╭─ Records provided

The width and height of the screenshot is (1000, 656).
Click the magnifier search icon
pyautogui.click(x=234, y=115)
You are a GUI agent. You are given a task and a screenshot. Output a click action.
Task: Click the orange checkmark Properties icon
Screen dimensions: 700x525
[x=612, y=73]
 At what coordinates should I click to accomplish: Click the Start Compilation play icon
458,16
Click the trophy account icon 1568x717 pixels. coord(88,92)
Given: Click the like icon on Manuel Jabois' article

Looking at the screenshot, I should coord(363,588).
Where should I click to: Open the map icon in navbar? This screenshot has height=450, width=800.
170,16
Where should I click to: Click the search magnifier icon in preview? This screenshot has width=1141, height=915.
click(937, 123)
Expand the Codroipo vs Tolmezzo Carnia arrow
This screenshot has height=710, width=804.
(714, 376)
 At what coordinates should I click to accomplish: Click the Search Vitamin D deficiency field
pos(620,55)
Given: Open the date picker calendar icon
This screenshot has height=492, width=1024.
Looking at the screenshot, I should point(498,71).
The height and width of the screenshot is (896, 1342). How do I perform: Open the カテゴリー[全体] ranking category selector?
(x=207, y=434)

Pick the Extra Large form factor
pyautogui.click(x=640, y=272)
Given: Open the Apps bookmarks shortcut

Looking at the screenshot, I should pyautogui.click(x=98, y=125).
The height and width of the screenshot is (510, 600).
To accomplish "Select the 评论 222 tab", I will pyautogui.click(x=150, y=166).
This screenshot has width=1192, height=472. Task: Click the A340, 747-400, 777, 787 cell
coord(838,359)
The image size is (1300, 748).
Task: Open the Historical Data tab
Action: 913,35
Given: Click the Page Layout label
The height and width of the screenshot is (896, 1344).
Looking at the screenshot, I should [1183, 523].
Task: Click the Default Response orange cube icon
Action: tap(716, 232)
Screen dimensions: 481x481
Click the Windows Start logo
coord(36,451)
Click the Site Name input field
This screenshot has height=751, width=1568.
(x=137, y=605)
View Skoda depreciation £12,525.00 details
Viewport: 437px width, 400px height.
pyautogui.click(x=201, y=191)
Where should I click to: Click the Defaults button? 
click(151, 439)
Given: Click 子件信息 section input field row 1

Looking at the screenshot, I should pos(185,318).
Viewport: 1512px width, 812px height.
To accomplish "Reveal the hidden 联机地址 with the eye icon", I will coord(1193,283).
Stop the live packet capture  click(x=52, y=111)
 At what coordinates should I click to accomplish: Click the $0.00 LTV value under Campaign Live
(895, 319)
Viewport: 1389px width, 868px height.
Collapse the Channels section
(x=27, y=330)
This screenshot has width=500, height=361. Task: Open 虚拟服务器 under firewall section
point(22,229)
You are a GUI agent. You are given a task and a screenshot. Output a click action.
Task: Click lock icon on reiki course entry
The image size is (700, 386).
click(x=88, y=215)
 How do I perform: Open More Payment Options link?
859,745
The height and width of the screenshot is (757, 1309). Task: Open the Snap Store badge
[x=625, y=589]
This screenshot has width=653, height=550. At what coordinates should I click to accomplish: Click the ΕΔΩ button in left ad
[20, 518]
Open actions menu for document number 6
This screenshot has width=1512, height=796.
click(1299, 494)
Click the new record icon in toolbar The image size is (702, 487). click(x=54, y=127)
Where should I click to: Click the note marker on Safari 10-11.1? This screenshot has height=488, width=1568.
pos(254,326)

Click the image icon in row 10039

╰─

Task to carry out: Please rewrite the lines from the one containing "under Campaign Live" through the end of the records, keeping the requests, and multiply every coordinate in the answers by 1.85, rounding to whole numbers with halves going up.

Answer to the exercise:
 At what coordinates should I click to accomplish: Click the $0.00 LTV value under Campaign Live
(1656, 590)
Viewport: 1389px width, 868px height.
Collapse the Channels section
(x=50, y=611)
This screenshot has width=500, height=361. Task: Open 虚拟服务器 under firewall section
point(41,424)
You are a GUI agent. You are given a task and a screenshot. Output a click action.
Task: Click lock icon on reiki course entry
The image size is (700, 386).
click(x=163, y=398)
 How do I perform: Open More Payment Options link?
1589,1378
The height and width of the screenshot is (757, 1309). Task: Open the Snap Store badge
[x=1156, y=1090]
This screenshot has width=653, height=550. At what coordinates should I click to accomplish: Click the ΕΔΩ button in left ad
[37, 958]
Open actions menu for document number 6
This screenshot has width=1512, height=796.
click(2403, 914)
Click the new record icon in toolbar The image size is (702, 487). click(x=100, y=235)
Where should I click to: Click the note marker on Safari 10-11.1? This screenshot has height=488, width=1568.
pos(470,603)

Click the image icon in row 10039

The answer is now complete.